::: Items

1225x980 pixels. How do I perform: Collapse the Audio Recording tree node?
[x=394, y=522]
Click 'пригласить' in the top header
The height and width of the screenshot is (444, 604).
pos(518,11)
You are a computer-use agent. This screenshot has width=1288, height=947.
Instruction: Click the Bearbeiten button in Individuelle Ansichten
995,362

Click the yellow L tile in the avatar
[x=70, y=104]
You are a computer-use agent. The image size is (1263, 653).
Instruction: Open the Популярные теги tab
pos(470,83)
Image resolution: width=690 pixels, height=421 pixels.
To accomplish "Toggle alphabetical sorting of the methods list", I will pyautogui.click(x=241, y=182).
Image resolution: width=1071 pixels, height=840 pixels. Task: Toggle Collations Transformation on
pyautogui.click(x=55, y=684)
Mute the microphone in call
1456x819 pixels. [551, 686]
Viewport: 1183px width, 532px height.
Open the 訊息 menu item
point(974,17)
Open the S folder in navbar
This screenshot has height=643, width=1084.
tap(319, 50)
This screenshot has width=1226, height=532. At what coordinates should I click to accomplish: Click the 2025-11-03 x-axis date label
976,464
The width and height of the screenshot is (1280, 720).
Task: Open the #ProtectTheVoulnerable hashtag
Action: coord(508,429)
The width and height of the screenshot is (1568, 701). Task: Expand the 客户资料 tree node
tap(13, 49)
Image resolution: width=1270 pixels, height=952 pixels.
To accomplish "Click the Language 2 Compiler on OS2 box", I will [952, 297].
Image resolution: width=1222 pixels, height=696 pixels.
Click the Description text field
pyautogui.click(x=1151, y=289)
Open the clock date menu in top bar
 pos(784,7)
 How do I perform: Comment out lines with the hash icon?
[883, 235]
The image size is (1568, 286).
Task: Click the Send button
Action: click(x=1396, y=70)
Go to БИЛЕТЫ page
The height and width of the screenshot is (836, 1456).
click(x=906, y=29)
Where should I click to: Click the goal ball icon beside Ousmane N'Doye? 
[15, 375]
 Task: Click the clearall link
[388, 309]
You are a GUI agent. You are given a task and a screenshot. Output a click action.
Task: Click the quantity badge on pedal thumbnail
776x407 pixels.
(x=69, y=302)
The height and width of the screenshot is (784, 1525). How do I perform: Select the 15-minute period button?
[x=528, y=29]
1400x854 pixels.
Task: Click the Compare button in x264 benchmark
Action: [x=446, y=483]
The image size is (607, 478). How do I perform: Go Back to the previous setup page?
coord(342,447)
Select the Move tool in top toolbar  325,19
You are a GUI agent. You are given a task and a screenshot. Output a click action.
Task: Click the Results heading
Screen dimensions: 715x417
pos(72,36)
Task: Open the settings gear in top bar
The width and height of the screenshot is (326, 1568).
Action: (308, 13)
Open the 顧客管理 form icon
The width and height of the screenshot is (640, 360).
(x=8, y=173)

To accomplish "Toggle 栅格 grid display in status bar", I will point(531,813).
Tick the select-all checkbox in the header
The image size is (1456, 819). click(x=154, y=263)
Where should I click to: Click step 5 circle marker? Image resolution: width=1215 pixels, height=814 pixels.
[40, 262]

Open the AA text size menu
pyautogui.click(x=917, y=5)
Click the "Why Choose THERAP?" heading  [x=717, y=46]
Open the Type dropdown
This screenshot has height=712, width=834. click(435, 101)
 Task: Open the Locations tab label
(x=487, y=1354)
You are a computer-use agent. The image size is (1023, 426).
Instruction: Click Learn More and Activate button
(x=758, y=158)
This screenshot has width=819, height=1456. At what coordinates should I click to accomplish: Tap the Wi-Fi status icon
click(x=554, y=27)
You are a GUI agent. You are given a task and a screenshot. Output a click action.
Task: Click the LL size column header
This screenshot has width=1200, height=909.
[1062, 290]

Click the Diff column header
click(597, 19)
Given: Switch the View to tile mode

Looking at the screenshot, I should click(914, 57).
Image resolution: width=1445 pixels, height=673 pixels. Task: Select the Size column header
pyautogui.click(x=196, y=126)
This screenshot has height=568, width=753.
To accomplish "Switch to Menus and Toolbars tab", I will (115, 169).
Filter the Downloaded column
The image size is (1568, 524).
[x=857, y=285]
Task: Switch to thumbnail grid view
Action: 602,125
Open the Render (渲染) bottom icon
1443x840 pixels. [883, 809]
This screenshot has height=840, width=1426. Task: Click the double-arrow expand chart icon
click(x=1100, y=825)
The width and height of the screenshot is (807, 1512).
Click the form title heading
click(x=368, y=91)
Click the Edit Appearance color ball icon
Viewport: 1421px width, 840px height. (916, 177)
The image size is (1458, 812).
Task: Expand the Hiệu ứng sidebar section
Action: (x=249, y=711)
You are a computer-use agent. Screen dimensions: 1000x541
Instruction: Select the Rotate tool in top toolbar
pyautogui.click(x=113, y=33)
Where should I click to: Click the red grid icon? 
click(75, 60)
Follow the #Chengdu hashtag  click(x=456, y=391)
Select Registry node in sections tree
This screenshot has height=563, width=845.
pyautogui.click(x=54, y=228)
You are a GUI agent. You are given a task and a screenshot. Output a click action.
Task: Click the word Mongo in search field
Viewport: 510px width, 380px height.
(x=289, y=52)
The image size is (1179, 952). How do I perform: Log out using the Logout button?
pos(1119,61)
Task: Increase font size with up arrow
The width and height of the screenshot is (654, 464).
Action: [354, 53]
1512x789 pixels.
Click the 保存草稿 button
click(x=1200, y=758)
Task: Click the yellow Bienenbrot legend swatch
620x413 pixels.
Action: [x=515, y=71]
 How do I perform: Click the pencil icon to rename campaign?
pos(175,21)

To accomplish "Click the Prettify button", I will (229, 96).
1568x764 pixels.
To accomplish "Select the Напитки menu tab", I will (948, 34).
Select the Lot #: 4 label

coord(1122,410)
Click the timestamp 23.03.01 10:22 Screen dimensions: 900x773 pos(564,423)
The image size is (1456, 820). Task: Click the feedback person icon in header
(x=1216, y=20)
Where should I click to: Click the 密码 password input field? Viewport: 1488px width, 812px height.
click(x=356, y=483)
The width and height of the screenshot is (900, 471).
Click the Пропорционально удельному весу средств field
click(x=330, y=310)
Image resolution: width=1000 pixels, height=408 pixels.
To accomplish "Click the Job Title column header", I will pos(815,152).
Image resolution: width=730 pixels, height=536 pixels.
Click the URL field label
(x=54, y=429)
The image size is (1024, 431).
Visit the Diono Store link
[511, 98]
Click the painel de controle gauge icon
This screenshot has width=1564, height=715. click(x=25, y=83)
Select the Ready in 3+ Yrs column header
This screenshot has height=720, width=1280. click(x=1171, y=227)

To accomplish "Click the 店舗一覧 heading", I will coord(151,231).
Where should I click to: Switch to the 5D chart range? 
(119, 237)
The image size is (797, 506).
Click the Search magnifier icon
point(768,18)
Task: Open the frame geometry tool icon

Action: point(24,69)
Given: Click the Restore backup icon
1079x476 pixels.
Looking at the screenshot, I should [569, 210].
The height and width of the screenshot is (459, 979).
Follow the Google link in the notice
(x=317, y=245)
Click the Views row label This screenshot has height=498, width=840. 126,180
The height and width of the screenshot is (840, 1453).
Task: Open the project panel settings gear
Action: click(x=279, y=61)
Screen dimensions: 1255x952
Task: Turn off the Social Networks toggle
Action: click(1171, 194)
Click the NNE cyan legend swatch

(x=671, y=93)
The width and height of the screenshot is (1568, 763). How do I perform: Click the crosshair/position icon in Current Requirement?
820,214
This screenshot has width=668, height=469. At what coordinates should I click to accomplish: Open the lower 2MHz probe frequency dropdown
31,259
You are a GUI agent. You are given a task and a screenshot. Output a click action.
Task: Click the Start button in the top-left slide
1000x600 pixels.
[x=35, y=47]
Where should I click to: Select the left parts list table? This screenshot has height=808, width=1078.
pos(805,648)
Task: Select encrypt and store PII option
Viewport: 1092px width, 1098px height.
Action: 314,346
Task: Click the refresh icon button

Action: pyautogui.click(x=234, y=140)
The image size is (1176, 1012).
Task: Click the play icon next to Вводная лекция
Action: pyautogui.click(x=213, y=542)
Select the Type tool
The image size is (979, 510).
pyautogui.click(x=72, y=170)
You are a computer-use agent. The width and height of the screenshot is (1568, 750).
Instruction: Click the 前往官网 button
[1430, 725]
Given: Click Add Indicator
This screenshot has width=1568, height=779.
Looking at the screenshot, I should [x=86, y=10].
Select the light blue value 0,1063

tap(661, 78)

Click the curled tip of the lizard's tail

::::::

-- Stated goal --
Quote the listing word for word from the line that contains "will (229, 96)." to the line that contains "(x=1216, y=20)", including both of those lines.

-- Exercise result --
To accomplish "Click the Prettify button", I will (229, 96).
1568x764 pixels.
To accomplish "Select the Напитки menu tab", I will (948, 34).
Select the Lot #: 4 label

coord(1122,410)
Click the timestamp 23.03.01 10:22 Screen dimensions: 900x773 pos(564,423)
The image size is (1456, 820). Task: Click the feedback person icon in header
(x=1216, y=20)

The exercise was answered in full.